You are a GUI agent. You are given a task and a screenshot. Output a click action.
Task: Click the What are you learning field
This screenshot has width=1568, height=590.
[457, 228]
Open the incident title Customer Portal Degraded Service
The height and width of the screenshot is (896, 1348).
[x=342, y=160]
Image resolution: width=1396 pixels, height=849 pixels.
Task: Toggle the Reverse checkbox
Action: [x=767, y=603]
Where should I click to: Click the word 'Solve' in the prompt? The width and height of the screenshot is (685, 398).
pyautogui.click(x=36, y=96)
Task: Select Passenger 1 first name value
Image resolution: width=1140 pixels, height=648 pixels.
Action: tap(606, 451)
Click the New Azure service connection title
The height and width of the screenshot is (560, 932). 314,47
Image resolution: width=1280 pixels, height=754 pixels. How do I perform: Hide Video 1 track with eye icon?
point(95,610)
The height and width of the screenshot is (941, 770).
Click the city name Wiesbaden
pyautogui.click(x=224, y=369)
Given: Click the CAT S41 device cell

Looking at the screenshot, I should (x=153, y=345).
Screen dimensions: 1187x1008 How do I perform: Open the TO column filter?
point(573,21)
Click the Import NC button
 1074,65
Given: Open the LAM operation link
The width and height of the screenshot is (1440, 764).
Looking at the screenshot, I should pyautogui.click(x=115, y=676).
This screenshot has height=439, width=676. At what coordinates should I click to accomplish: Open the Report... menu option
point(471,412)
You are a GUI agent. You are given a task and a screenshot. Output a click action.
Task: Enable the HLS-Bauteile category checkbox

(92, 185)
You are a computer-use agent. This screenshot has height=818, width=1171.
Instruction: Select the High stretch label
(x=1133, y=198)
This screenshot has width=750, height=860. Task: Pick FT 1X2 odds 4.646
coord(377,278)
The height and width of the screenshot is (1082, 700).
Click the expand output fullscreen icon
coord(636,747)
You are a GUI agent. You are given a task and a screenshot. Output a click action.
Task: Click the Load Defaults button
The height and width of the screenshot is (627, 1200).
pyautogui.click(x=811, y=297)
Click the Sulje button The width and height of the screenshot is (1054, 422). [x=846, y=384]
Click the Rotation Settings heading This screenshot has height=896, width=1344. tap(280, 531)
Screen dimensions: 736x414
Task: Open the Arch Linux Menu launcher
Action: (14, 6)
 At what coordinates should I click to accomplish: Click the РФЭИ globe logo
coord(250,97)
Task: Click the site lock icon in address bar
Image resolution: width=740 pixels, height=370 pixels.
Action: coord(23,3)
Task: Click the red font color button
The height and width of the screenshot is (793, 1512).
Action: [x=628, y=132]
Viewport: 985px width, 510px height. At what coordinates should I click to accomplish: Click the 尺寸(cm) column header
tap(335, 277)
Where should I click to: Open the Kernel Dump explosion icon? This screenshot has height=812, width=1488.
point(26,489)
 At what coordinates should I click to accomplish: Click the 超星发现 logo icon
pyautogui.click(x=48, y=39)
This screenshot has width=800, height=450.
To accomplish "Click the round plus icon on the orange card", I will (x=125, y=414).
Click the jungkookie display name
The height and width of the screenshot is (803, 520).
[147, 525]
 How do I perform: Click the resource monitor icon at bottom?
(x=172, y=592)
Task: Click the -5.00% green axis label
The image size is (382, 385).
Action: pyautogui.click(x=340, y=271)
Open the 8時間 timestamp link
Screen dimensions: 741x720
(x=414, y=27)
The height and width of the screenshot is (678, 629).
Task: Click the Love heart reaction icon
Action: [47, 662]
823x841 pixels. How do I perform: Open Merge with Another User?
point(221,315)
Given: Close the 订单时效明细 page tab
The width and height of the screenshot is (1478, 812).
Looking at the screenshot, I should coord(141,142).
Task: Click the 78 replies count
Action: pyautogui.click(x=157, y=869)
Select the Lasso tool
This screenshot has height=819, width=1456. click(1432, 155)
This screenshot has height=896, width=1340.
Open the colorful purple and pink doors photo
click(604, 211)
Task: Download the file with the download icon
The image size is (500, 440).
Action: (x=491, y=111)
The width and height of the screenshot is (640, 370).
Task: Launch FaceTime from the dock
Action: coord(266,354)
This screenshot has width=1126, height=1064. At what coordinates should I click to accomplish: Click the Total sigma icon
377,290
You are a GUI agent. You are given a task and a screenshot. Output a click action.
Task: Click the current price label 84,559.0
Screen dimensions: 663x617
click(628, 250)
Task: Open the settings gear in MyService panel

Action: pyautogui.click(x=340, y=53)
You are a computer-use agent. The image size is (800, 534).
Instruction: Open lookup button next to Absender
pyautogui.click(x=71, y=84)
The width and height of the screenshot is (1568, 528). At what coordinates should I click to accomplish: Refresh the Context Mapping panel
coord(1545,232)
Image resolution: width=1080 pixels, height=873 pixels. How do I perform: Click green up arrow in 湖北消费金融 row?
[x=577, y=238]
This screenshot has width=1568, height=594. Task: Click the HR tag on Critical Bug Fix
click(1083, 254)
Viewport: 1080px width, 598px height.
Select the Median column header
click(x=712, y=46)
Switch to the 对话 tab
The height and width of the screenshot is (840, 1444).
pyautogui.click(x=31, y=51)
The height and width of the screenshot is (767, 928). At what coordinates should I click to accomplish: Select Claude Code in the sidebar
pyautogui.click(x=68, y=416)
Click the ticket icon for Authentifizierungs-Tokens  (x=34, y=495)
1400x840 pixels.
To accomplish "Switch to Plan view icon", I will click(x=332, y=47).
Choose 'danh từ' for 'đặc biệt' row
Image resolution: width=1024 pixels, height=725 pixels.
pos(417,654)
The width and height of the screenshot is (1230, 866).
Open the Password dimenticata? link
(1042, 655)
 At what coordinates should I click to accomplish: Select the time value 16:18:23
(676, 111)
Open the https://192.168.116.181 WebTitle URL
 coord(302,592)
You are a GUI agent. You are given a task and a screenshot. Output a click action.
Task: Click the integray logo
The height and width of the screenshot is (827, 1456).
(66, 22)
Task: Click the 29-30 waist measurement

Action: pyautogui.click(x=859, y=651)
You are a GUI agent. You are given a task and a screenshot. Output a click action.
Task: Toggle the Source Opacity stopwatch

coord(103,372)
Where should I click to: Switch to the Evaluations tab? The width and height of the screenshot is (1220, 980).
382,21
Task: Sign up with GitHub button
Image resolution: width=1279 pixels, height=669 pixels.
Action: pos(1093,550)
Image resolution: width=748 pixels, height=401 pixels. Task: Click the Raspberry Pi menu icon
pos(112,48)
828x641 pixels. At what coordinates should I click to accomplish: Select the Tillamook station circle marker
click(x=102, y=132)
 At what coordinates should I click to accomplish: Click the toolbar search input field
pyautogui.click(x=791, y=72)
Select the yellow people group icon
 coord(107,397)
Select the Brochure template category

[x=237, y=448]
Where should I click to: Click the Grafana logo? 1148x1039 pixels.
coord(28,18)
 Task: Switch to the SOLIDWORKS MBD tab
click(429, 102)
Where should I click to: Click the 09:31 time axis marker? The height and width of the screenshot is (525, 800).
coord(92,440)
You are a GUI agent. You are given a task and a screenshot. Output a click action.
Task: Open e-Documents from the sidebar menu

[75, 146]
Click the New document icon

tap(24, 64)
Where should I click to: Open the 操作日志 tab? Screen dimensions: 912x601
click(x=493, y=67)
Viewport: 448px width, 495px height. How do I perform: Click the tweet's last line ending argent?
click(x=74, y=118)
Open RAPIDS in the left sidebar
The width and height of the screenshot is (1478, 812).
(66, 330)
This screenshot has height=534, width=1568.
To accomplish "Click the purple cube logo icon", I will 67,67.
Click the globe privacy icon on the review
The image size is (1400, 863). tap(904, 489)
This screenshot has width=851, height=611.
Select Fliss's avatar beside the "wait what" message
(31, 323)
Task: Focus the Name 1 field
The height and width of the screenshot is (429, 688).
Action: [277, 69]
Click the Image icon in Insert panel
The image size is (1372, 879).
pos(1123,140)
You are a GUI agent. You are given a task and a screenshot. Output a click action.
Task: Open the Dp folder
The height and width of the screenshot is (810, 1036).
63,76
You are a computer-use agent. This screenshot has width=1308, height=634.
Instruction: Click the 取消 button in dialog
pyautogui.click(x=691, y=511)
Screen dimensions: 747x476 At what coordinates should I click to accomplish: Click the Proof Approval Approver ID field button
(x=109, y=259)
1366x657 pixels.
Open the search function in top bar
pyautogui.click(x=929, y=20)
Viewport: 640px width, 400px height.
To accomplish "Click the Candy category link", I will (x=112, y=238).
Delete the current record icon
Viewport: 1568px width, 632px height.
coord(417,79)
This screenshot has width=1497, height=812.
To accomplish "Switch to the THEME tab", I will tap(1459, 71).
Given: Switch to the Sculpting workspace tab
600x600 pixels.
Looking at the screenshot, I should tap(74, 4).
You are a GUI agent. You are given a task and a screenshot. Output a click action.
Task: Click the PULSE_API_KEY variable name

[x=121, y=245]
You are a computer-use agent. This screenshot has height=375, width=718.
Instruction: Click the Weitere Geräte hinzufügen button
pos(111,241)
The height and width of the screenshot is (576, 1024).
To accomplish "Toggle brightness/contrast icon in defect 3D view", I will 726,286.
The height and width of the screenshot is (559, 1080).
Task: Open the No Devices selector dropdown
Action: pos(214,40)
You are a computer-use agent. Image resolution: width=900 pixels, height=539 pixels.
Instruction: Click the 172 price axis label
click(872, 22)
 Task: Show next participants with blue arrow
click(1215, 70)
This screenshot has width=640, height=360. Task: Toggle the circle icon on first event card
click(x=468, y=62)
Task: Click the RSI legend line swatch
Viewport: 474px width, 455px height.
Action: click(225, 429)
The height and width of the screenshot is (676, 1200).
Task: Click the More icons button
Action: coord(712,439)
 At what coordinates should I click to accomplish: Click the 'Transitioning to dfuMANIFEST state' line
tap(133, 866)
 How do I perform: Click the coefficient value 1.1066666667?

» **Aim of the task**
Copy out the lines of the records above in which the string "current" appears.

» **Solved problem**
Task: Click the current price label 84,559.0
Delete the current record icon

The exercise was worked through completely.